- **Task goal**
Print out the entries below with no edits.

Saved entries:
=== Section Start ===
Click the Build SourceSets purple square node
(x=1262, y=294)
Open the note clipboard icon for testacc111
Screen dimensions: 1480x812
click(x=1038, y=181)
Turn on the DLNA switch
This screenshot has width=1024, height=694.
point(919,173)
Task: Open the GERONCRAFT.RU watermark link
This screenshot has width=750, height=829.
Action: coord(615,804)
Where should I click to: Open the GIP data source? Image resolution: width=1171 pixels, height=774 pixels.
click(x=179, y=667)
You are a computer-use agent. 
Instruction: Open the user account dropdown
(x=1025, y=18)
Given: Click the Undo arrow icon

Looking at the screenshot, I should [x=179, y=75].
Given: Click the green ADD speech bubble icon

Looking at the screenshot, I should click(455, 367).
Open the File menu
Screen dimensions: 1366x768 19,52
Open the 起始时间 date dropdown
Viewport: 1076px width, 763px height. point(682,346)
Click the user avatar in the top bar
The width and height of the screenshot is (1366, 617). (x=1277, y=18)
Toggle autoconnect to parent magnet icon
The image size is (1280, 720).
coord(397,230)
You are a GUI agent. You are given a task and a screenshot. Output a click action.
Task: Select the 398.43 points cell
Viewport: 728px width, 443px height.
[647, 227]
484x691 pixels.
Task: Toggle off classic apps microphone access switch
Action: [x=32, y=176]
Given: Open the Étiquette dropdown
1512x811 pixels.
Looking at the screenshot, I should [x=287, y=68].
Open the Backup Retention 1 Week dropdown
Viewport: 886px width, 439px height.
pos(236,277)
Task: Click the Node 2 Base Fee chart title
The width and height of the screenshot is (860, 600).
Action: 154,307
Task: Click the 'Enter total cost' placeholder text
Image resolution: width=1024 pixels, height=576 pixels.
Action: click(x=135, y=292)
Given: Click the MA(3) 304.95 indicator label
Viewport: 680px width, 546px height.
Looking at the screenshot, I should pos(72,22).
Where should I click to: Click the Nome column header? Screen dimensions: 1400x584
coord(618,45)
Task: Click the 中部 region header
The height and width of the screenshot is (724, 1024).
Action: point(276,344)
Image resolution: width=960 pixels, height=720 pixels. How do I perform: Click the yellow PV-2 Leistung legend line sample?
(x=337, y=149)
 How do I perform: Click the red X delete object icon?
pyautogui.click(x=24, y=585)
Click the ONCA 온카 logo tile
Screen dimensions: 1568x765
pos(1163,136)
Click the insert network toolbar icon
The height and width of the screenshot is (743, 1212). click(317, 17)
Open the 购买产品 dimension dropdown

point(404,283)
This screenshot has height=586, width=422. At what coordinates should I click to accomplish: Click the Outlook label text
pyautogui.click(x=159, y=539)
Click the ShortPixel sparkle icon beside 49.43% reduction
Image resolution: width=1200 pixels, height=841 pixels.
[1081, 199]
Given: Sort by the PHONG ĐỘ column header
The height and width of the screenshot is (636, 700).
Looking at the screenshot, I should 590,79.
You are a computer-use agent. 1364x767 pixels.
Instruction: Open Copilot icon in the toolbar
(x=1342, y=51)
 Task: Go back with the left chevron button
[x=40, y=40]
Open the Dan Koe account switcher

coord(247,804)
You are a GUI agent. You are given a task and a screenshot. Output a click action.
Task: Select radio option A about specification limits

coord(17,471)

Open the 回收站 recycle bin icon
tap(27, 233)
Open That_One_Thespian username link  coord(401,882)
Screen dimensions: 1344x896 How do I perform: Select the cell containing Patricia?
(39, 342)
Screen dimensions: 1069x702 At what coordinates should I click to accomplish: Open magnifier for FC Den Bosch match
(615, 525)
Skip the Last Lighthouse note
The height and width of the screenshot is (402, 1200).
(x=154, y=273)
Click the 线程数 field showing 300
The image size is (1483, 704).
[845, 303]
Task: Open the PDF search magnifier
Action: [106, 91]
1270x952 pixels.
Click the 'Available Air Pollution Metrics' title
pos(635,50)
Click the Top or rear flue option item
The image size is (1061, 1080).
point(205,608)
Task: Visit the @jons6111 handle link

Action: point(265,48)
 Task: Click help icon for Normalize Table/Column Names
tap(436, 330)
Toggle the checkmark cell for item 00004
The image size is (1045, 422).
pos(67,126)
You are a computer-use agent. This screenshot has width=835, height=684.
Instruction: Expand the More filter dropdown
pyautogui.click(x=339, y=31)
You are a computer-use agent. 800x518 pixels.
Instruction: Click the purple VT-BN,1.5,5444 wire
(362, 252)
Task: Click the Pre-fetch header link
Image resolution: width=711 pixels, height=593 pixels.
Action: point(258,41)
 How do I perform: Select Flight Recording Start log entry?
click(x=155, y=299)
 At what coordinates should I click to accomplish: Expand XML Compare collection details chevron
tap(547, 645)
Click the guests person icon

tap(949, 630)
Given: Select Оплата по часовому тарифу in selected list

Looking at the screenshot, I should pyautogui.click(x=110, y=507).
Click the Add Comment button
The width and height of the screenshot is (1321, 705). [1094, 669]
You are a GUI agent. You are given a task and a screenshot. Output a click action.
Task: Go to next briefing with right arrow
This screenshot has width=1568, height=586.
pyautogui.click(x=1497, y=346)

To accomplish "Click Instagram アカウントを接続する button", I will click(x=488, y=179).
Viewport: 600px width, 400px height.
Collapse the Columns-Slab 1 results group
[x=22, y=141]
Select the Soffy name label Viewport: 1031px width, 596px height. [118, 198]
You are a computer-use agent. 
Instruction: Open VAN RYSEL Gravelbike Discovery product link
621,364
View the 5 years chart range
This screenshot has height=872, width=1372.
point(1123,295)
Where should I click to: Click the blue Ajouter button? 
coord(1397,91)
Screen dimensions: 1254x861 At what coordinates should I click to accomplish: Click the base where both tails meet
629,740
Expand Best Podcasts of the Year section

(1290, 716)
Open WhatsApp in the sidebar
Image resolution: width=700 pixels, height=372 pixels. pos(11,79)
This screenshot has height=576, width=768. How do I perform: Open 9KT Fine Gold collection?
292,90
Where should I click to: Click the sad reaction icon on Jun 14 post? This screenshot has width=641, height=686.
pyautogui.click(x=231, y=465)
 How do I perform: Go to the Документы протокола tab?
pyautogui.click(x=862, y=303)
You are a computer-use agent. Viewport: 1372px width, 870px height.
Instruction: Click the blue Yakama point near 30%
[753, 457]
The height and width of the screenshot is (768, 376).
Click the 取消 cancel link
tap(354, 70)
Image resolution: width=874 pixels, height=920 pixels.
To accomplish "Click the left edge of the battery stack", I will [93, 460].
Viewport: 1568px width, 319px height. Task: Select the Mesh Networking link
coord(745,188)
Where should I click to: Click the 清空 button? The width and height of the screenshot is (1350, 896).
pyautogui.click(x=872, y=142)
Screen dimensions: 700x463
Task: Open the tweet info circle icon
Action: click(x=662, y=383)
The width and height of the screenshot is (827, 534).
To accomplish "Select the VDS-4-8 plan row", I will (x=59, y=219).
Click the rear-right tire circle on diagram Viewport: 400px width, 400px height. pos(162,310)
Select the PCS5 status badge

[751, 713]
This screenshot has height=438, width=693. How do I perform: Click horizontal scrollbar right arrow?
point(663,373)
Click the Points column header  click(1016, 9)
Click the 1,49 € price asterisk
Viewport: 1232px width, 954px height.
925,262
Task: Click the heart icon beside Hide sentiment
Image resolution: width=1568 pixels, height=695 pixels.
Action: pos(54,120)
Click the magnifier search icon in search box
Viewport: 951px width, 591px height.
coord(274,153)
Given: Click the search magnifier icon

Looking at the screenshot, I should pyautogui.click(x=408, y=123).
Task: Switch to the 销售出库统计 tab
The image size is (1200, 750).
=== Section End ===
- **Exercise output**
Click the Build SourceSets purple square node
(x=1262, y=294)
Open the note clipboard icon for testacc111
Screen dimensions: 1480x812
click(x=1038, y=181)
Turn on the DLNA switch
This screenshot has width=1024, height=694.
point(919,173)
Task: Open the GERONCRAFT.RU watermark link
This screenshot has width=750, height=829.
Action: coord(615,804)
Where should I click to: Open the GIP data source? Image resolution: width=1171 pixels, height=774 pixels.
click(x=179, y=667)
You are a computer-use agent. 
Instruction: Open the user account dropdown
(x=1025, y=18)
Given: Click the Undo arrow icon

Looking at the screenshot, I should [x=179, y=75].
Given: Click the green ADD speech bubble icon

Looking at the screenshot, I should click(455, 367).
Open the File menu
Screen dimensions: 1366x768 19,52
Open the 起始时间 date dropdown
Viewport: 1076px width, 763px height. point(682,346)
Click the user avatar in the top bar
The width and height of the screenshot is (1366, 617). (x=1277, y=18)
Toggle autoconnect to parent magnet icon
The image size is (1280, 720).
coord(397,230)
You are a GUI agent. You are given a task and a screenshot. Output a click action.
Task: Select the 398.43 points cell
Viewport: 728px width, 443px height.
[647, 227]
484x691 pixels.
Task: Toggle off classic apps microphone access switch
Action: [x=32, y=176]
Given: Open the Étiquette dropdown
1512x811 pixels.
Looking at the screenshot, I should [x=287, y=68].
Open the Backup Retention 1 Week dropdown
Viewport: 886px width, 439px height.
pos(236,277)
Task: Click the Node 2 Base Fee chart title
The width and height of the screenshot is (860, 600).
Action: 154,307
Task: Click the 'Enter total cost' placeholder text
Image resolution: width=1024 pixels, height=576 pixels.
Action: click(x=135, y=292)
Given: Click the MA(3) 304.95 indicator label
Viewport: 680px width, 546px height.
Looking at the screenshot, I should pos(72,22).
Where should I click to: Click the Nome column header? Screen dimensions: 1400x584
coord(618,45)
Task: Click the 中部 region header
The height and width of the screenshot is (724, 1024).
Action: point(276,344)
Image resolution: width=960 pixels, height=720 pixels. How do I perform: Click the yellow PV-2 Leistung legend line sample?
(x=337, y=149)
 How do I perform: Click the red X delete object icon?
pyautogui.click(x=24, y=585)
Click the ONCA 온카 logo tile
Screen dimensions: 1568x765
pos(1163,136)
Click the insert network toolbar icon
The height and width of the screenshot is (743, 1212). click(317, 17)
Open the 购买产品 dimension dropdown

point(404,283)
This screenshot has height=586, width=422. At what coordinates should I click to accomplish: Click the Outlook label text
pyautogui.click(x=159, y=539)
Click the ShortPixel sparkle icon beside 49.43% reduction
Image resolution: width=1200 pixels, height=841 pixels.
[1081, 199]
Given: Sort by the PHONG ĐỘ column header
The height and width of the screenshot is (636, 700).
Looking at the screenshot, I should 590,79.
You are a computer-use agent. 1364x767 pixels.
Instruction: Open Copilot icon in the toolbar
(x=1342, y=51)
 Task: Go back with the left chevron button
[x=40, y=40]
Open the Dan Koe account switcher

coord(247,804)
You are a GUI agent. You are given a task and a screenshot. Output a click action.
Task: Select radio option A about specification limits

coord(17,471)

Open the 回收站 recycle bin icon
tap(27, 233)
Open That_One_Thespian username link  coord(401,882)
Screen dimensions: 1344x896 How do I perform: Select the cell containing Patricia?
(39, 342)
Screen dimensions: 1069x702 At what coordinates should I click to accomplish: Open magnifier for FC Den Bosch match
(615, 525)
Skip the Last Lighthouse note
The height and width of the screenshot is (402, 1200).
(x=154, y=273)
Click the 线程数 field showing 300
The image size is (1483, 704).
[845, 303]
Task: Open the PDF search magnifier
Action: [106, 91]
1270x952 pixels.
Click the 'Available Air Pollution Metrics' title
pos(635,50)
Click the Top or rear flue option item
The image size is (1061, 1080).
point(205,608)
Task: Visit the @jons6111 handle link

Action: point(265,48)
 Task: Click help icon for Normalize Table/Column Names
tap(436, 330)
Toggle the checkmark cell for item 00004
The image size is (1045, 422).
pos(67,126)
You are a computer-use agent. This screenshot has width=835, height=684.
Instruction: Expand the More filter dropdown
pyautogui.click(x=339, y=31)
You are a computer-use agent. 800x518 pixels.
Instruction: Click the purple VT-BN,1.5,5444 wire
(362, 252)
Task: Click the Pre-fetch header link
Image resolution: width=711 pixels, height=593 pixels.
Action: point(258,41)
 How do I perform: Select Flight Recording Start log entry?
click(x=155, y=299)
 At what coordinates should I click to accomplish: Expand XML Compare collection details chevron
tap(547, 645)
Click the guests person icon

tap(949, 630)
Given: Select Оплата по часовому тарифу in selected list

Looking at the screenshot, I should pyautogui.click(x=110, y=507).
Click the Add Comment button
The width and height of the screenshot is (1321, 705). [1094, 669]
You are a GUI agent. You are given a task and a screenshot. Output a click action.
Task: Go to next briefing with right arrow
This screenshot has width=1568, height=586.
pyautogui.click(x=1497, y=346)

To accomplish "Click Instagram アカウントを接続する button", I will click(x=488, y=179).
Viewport: 600px width, 400px height.
Collapse the Columns-Slab 1 results group
[x=22, y=141]
Select the Soffy name label Viewport: 1031px width, 596px height. [118, 198]
You are a computer-use agent. 
Instruction: Open VAN RYSEL Gravelbike Discovery product link
621,364
View the 5 years chart range
This screenshot has height=872, width=1372.
point(1123,295)
Where should I click to: Click the blue Ajouter button? 
coord(1397,91)
Screen dimensions: 1254x861 At what coordinates should I click to accomplish: Click the base where both tails meet
629,740
Expand Best Podcasts of the Year section

(1290, 716)
Open WhatsApp in the sidebar
Image resolution: width=700 pixels, height=372 pixels. pos(11,79)
This screenshot has height=576, width=768. How do I perform: Open 9KT Fine Gold collection?
292,90
Where should I click to: Click the sad reaction icon on Jun 14 post? This screenshot has width=641, height=686.
pyautogui.click(x=231, y=465)
 How do I perform: Go to the Документы протокола tab?
pyautogui.click(x=862, y=303)
You are a computer-use agent. Viewport: 1372px width, 870px height.
Instruction: Click the blue Yakama point near 30%
[753, 457]
The height and width of the screenshot is (768, 376).
Click the 取消 cancel link
tap(354, 70)
Image resolution: width=874 pixels, height=920 pixels.
To accomplish "Click the left edge of the battery stack", I will [93, 460].
Viewport: 1568px width, 319px height. Task: Select the Mesh Networking link
coord(745,188)
Where should I click to: Click the 清空 button? The width and height of the screenshot is (1350, 896).
pyautogui.click(x=872, y=142)
Screen dimensions: 700x463
Task: Open the tweet info circle icon
Action: click(x=662, y=383)
The width and height of the screenshot is (827, 534).
To accomplish "Select the VDS-4-8 plan row", I will (x=59, y=219).
Click the rear-right tire circle on diagram Viewport: 400px width, 400px height. pos(162,310)
Select the PCS5 status badge

[751, 713]
This screenshot has height=438, width=693. How do I perform: Click horizontal scrollbar right arrow?
point(663,373)
Click the Points column header  click(1016, 9)
Click the 1,49 € price asterisk
Viewport: 1232px width, 954px height.
925,262
Task: Click the heart icon beside Hide sentiment
Image resolution: width=1568 pixels, height=695 pixels.
Action: pos(54,120)
Click the magnifier search icon in search box
Viewport: 951px width, 591px height.
coord(274,153)
Given: Click the search magnifier icon

Looking at the screenshot, I should pyautogui.click(x=408, y=123).
Task: Switch to the 销售出库统计 tab
The image size is (1200, 750).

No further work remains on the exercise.